And that she was essentially saying that he was delusional and I was somewhat jarred when, you know, he wanted, uh, uh, she said that he wanted to call, um, then Senator Vitter to the stand for some reason. So if it's a nutty thing, um, and I'm not necessarily agreeing with the State, but I think they might have more argument that the guy really wasn't competent to make these kind of decisions and what was your response to that?
Jay Schweikert: Sure. Uh, that's a good question. Um, so, so th- this didn't come up as much at oral argument, but in, in the State's brief they certainly do call into question Mr. McCoy's mental competence. I think it's important to note that trial court here, on multiple occasions, uh, held competency hearings, held that McCoy was competent to stand trial and even held that he was competent to represent himself, which is a, it's just a higher standard.
So I think that's the record that we have in this case and that has to be what the court assumes when it's issuing a constitutional rule. Uh, if they grant Mr. McCoy a new trial, certainly, his new attorney could you know, reopen the competency question, and if he's not competent to stand trial, then that's certainly an issue that needs to be addressed. But I think the record we have here, we have to assume competence for the purpose of deciding this issue.
I also think that uh, you know, th- the suggestion about whether he was being rational or not, I- I think that, you know, he had a, he had a strong difference of opinion with his, with his lawyer. I think any lawyer will tell you that there are a lot of clients who are difficult clients, um, and it's not because they're crazy or irrational, it's because the law is some sen- in some ways kind of an arcane profession and there are certain rules that don't make a lot of sense to, to layman, and you know, that's just part of being a lawyer.
Um, and you know, you as the professional, have to take your client's goals and try to achieve them the best that you can, and if they have goals that make your job more difficult, you know, too bad. Um, and I- I think that, you know, whether or not, again, to be clear, uh, McCoy was not, McCoy's counsel was not arguing on appeal, that he had the right to demand that his lawyer call these witnesses, right? He- He's not going to get the constitutional right to demand that someone go through this whole, uh, alibi defense, which may or may not have any basis.
All he's saying that he, all he's asking for, as a constitutional rule here, is that his attorney can't tell the jury he's guilty. There are, there are but and there are plenty of ways, you know, an attorney can always subject the government's case to meaningful testing and put the State to it's burden. You know, point out holes under cross examination, you can always do that. Even if you're not putting on some particular alibi defense. And as a constitutional requirement, that's all that McCoy's asking for here on appeal.
Um, I think that, you know, it, if given a new trial, there, there is definitely open question about you know, whether they're going to reopen competency hearings or whether you know, I- I- I think, you know, certainly there is reason to be skeptical of these particular alibi defense, but I also think it's somewhat unfair to evaluate the merits of that in a case where there was no testing of the prosecution's evidence.

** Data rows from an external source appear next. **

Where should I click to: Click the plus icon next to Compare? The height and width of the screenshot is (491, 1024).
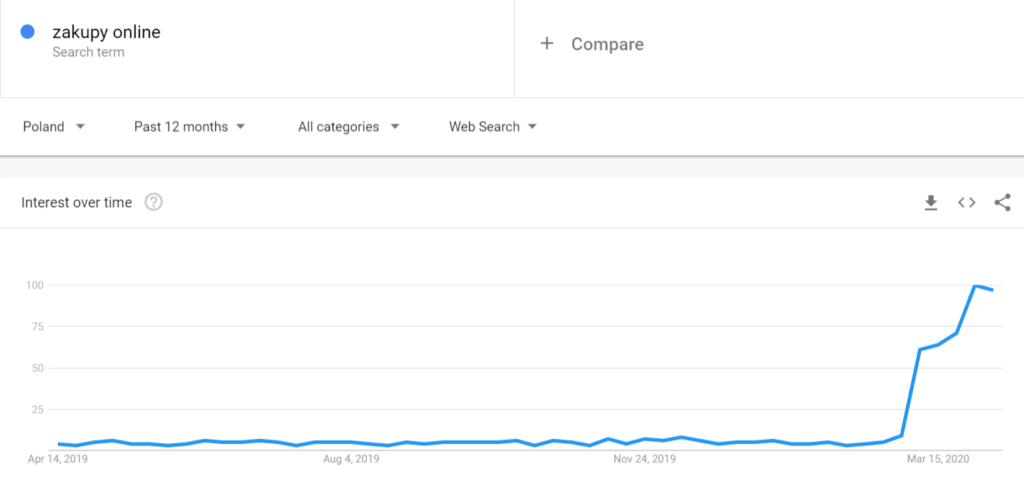click(547, 44)
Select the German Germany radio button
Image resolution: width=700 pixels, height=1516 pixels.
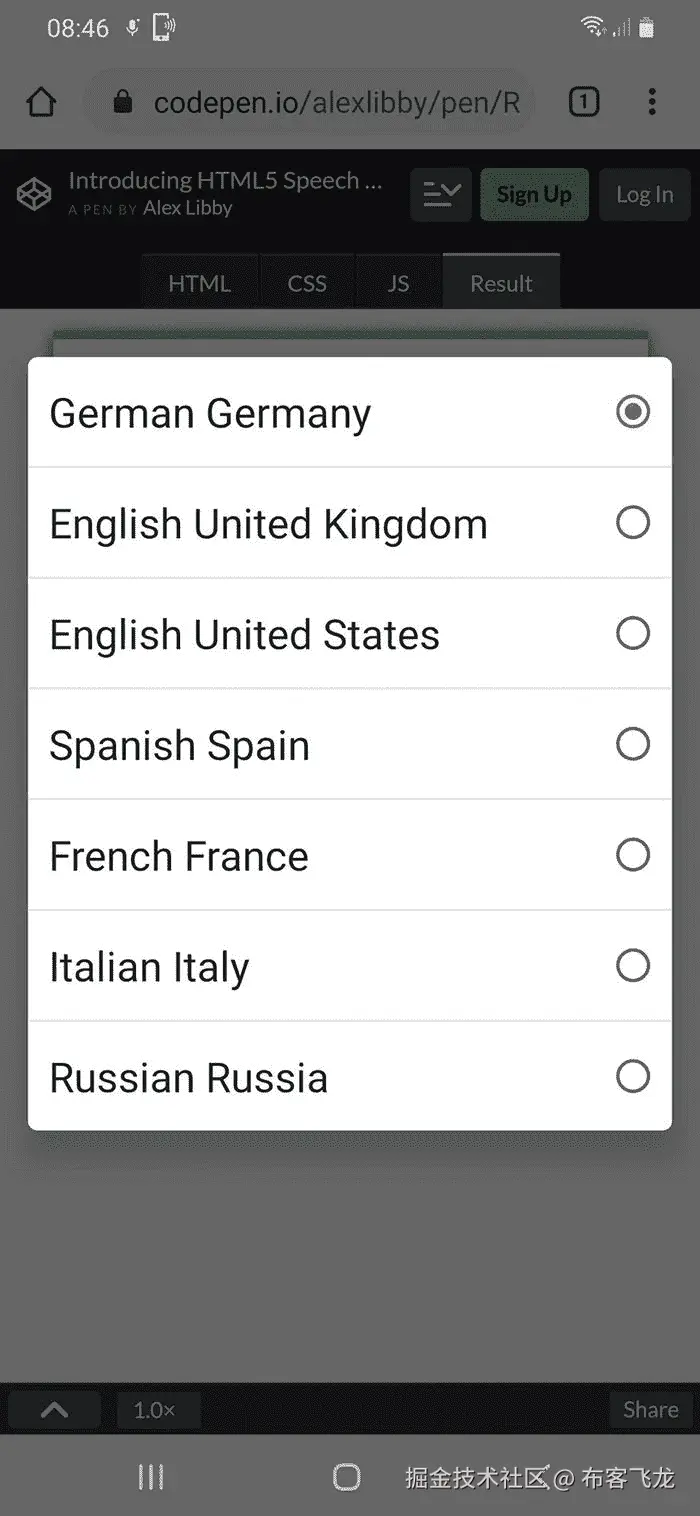click(632, 412)
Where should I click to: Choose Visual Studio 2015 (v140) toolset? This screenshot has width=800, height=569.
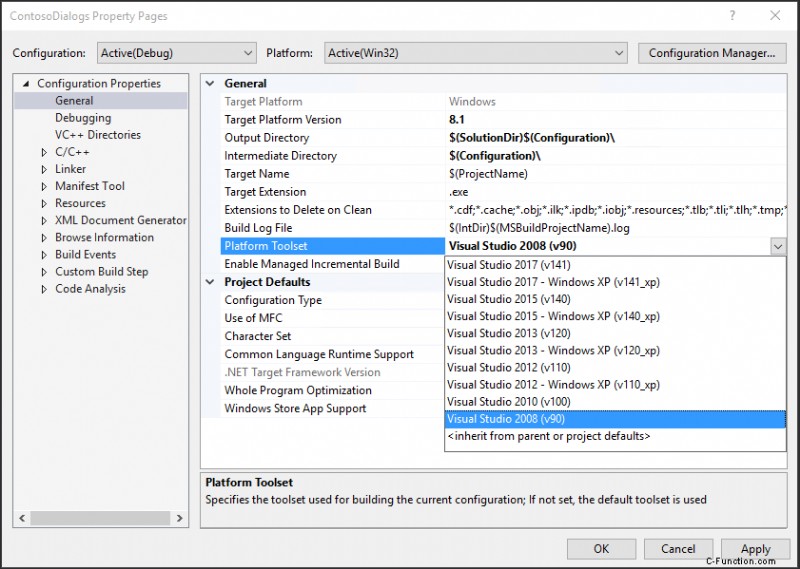[x=509, y=299]

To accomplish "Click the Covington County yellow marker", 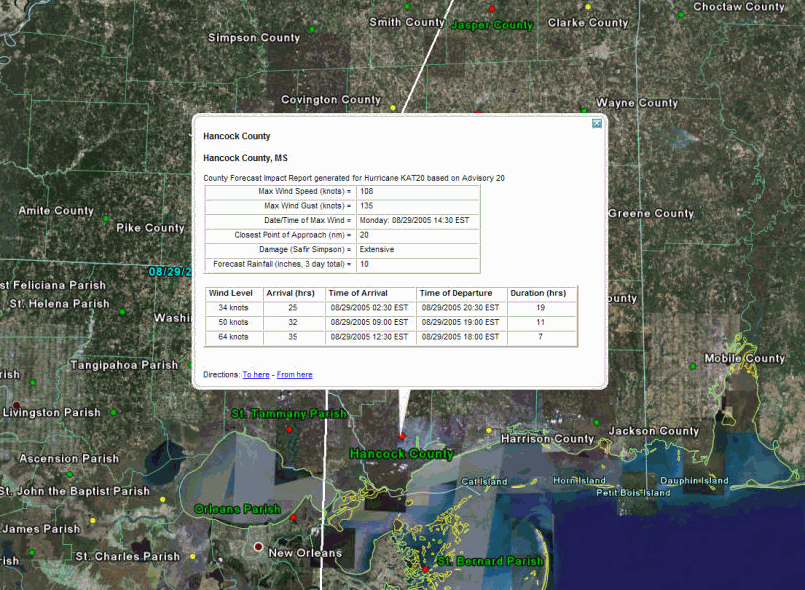I will (393, 107).
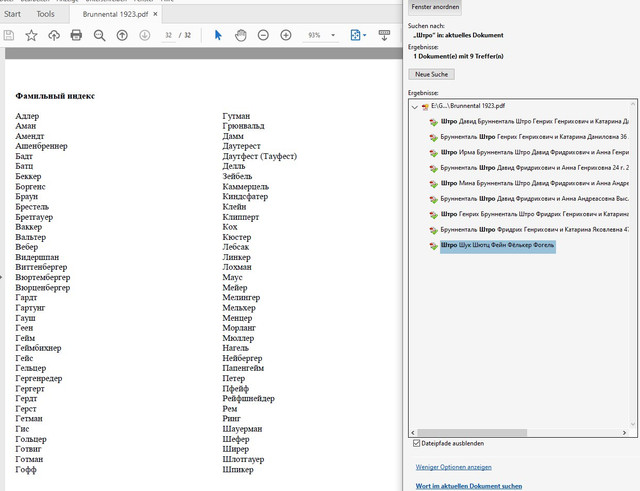Go to previous page with up arrow
Viewport: 640px width, 491px height.
[122, 35]
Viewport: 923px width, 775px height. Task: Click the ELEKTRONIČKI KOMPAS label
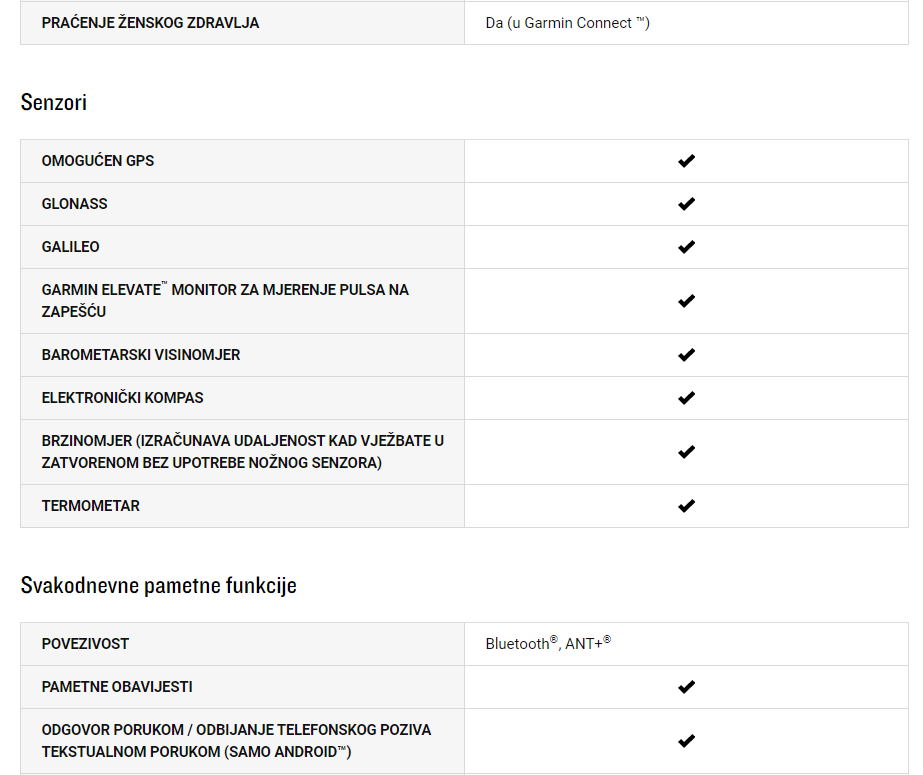(x=122, y=398)
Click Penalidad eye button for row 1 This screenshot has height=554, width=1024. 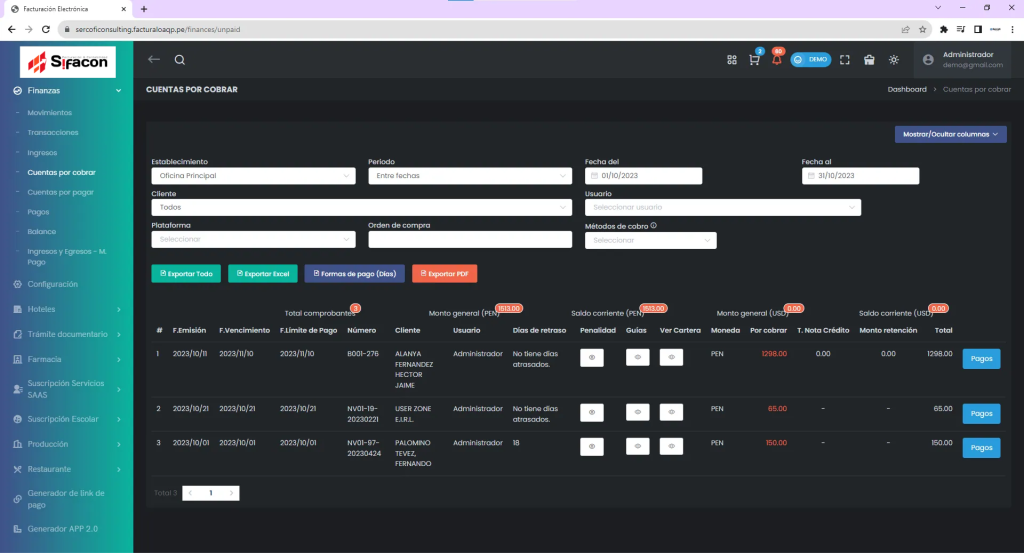point(591,358)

You know, if you read the State's brief, it looks like they have a ton of evidence against Mr. McCoy, but that evidence was never tested in an adversarial process and it's only testing in an adversarial process that we think justifies you know, the uh, position of, of, of guilt. Um, and so I think that, you know, for this appeal, you kind of have to hold those questions aside and say, you know, you have to go through a trial where you have an advocate defending you before you can weigh the state of the evidence or weigh whether his defense was reasonable.
And I think that, actually I think that Justice Sotomayor, uh, you know responded to that argument with, I think appropriate cynicism, which kind of asked, like, "So you're saying, you know, this rule depends on whether your client's rational or not?" Because I think, you know, mental competency aside, there are plenty of lawyers who have been frustrated by what they perceive to be clients with irrational preferences, but that's, that's the typical case. That's not uh, unusual.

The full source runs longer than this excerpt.